Exercise brief => Scan the records below for the line with "This screenshot has width=1698, height=498." and the line with "Image resolution: width=1280". Repeat those two lines and every line between them exactly, and nothing else.

Records for this exercise =>

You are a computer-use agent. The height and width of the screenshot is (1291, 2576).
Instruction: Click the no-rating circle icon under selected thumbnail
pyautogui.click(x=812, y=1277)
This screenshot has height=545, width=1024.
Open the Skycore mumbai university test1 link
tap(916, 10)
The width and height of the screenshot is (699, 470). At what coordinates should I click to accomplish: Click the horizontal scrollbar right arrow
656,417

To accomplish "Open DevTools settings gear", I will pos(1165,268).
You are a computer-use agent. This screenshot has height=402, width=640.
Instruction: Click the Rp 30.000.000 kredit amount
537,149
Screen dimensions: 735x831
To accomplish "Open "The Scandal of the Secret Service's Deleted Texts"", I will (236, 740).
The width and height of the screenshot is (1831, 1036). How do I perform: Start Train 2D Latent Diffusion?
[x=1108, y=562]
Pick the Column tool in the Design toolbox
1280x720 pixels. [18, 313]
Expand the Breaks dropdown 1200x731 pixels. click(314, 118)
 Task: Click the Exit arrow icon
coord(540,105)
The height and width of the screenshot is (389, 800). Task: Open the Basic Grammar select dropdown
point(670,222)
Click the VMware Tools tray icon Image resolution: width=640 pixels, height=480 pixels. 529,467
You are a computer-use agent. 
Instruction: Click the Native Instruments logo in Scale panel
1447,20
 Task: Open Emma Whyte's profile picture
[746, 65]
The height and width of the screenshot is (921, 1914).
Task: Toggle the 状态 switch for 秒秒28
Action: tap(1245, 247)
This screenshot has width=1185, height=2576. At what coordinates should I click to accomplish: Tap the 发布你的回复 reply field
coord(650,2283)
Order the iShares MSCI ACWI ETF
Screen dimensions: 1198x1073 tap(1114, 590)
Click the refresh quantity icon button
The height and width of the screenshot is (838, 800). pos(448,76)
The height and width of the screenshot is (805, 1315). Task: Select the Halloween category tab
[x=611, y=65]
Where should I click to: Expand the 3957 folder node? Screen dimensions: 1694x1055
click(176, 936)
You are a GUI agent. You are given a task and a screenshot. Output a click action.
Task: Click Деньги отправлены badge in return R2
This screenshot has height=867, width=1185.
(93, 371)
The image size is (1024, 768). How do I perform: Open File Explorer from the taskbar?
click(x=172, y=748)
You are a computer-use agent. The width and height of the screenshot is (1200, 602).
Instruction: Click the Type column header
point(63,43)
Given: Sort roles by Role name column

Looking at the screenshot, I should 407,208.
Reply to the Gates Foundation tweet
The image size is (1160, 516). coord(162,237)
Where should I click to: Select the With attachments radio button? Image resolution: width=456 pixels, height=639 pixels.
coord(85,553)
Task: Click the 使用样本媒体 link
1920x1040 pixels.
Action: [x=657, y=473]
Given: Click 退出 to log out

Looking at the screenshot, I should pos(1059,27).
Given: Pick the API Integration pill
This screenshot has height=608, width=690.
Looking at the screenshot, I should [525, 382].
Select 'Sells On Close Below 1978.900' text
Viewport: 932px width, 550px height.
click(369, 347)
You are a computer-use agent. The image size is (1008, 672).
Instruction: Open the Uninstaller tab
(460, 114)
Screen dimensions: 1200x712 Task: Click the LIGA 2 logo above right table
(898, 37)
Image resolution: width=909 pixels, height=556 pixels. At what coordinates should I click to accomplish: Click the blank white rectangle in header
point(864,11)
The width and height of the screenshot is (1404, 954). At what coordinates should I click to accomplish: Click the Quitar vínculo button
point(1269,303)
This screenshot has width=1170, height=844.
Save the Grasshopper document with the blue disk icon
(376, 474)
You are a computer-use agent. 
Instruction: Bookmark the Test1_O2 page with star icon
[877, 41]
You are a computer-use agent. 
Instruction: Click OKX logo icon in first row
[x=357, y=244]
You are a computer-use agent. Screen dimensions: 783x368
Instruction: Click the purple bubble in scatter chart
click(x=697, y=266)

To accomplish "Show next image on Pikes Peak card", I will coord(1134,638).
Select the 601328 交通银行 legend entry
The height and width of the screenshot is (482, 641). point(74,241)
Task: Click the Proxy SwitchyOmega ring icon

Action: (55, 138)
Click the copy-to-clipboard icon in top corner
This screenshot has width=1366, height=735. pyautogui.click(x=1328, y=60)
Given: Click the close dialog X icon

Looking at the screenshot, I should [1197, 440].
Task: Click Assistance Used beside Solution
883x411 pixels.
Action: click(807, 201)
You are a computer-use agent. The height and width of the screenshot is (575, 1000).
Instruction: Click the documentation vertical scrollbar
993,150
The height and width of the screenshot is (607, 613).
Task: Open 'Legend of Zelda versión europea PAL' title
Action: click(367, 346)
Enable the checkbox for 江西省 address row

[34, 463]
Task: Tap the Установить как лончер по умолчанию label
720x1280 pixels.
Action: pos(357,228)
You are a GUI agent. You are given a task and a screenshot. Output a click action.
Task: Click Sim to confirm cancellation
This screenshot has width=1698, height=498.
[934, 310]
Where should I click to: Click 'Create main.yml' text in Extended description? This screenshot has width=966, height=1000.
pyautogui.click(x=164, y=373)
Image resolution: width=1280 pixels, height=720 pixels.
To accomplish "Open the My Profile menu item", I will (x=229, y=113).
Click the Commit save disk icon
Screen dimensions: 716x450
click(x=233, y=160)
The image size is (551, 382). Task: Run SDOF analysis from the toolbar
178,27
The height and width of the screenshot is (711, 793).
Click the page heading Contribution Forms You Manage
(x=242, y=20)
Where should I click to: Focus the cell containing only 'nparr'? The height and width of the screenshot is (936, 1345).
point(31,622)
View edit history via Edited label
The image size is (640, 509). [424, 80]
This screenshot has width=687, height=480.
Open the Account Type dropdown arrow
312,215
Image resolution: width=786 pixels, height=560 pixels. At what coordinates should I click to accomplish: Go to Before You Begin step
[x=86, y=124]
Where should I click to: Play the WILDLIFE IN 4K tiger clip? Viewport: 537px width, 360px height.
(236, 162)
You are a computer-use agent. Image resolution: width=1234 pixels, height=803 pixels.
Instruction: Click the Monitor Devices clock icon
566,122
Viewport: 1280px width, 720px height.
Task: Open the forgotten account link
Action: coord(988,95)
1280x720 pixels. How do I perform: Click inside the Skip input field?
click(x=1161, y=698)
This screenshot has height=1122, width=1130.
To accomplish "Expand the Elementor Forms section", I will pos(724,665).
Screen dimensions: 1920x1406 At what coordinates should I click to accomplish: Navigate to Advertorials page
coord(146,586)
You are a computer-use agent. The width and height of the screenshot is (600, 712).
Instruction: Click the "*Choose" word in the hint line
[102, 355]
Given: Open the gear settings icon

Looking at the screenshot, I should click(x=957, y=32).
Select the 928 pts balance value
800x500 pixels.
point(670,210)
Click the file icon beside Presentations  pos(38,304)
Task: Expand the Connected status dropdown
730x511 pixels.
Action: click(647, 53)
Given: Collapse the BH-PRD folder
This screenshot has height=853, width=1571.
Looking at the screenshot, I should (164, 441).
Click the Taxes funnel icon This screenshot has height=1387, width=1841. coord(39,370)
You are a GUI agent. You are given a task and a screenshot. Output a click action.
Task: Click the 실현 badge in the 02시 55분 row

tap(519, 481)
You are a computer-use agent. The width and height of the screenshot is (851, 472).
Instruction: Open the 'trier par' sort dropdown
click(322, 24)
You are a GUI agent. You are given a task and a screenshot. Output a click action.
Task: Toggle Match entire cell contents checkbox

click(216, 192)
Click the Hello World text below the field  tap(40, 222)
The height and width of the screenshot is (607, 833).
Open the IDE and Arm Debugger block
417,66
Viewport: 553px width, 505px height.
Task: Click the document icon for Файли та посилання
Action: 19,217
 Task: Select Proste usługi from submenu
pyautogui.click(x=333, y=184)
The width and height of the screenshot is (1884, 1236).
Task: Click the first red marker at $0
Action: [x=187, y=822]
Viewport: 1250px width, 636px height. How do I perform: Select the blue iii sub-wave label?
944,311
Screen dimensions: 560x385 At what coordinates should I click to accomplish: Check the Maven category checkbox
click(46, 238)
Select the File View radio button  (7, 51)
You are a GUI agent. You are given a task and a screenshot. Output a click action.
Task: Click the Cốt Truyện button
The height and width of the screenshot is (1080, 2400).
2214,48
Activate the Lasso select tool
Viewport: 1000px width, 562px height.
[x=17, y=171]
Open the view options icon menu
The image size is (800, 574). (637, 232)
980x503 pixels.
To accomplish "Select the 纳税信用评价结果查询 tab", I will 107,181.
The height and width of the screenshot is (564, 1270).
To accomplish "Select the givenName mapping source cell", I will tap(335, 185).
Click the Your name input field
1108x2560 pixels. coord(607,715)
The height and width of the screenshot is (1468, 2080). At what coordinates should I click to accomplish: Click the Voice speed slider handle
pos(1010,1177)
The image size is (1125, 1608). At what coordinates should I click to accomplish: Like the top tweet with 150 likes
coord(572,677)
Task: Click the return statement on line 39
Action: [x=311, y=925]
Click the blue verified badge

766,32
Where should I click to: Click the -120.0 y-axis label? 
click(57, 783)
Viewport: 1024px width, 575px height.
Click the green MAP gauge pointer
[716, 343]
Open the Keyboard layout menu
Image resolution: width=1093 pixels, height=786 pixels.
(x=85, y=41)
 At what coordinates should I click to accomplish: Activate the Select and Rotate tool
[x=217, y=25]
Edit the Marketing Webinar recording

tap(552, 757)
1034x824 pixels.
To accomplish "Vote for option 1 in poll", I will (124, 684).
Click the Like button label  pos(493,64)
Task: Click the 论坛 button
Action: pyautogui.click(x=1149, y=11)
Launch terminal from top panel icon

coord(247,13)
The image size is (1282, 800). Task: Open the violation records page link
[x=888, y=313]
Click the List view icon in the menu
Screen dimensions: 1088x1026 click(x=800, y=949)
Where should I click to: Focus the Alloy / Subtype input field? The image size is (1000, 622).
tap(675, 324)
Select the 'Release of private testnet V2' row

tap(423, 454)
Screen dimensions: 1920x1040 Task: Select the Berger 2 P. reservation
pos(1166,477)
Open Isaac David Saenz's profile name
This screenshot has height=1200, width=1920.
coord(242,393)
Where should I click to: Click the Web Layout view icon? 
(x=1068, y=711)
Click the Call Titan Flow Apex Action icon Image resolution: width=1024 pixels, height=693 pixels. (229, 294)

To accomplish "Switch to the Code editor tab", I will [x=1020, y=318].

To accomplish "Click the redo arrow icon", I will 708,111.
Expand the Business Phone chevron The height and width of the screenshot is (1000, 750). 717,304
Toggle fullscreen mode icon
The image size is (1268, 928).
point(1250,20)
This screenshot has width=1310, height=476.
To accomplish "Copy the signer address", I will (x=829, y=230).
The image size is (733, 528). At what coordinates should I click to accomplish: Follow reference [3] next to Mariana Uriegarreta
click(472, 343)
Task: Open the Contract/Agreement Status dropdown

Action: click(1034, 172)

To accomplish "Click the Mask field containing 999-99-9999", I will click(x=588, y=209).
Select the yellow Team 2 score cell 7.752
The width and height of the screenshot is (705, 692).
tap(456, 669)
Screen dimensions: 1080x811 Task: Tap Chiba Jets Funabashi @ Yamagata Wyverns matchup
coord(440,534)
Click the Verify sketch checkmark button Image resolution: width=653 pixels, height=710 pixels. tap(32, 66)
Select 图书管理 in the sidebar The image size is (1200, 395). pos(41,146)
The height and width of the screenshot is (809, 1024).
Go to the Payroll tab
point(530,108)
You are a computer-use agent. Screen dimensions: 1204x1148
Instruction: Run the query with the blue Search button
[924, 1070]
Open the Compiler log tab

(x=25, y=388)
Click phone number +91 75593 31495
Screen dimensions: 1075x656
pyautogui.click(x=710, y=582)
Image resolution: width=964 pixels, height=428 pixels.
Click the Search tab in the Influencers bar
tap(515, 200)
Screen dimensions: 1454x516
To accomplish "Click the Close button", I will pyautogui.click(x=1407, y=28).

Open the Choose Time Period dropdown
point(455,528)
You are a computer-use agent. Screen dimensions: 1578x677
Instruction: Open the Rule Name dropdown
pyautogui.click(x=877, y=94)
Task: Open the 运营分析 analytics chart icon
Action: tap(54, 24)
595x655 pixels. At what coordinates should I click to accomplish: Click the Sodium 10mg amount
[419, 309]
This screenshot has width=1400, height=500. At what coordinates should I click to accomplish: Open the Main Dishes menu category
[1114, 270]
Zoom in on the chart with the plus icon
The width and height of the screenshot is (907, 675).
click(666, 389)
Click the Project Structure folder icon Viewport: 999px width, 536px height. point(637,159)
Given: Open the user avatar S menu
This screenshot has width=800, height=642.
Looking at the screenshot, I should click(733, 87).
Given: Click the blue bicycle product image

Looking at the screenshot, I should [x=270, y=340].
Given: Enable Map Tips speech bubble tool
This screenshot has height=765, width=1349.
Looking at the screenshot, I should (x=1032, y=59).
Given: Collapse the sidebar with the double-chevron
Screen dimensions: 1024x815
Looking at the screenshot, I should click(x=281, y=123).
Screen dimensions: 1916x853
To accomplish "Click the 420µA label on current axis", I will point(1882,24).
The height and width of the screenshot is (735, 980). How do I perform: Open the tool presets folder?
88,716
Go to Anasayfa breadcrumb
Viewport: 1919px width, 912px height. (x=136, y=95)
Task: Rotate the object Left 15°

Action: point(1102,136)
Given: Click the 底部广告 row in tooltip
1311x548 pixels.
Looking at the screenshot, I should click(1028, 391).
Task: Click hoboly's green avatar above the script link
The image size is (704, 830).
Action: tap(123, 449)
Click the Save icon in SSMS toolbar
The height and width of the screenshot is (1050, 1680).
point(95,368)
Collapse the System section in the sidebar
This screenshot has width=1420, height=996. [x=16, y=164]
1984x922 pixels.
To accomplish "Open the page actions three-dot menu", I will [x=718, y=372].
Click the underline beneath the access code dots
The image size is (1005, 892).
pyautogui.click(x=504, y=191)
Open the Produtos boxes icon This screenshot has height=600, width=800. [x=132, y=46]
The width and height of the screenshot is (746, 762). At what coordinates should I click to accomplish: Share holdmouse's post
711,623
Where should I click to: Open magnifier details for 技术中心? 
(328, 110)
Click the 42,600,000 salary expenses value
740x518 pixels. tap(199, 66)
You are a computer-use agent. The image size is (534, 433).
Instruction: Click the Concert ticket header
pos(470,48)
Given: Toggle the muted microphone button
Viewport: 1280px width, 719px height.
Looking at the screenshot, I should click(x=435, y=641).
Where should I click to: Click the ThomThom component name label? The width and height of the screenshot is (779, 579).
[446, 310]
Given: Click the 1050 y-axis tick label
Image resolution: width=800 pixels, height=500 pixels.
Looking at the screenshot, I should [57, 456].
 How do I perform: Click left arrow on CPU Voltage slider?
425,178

Problem solution =>
This screenshot has width=1698, height=498.
[934, 310]
Where should I click to: Click 'Create main.yml' text in Extended description? This screenshot has width=966, height=1000.
pyautogui.click(x=164, y=373)
Image resolution: width=1280 pixels, height=720 pixels.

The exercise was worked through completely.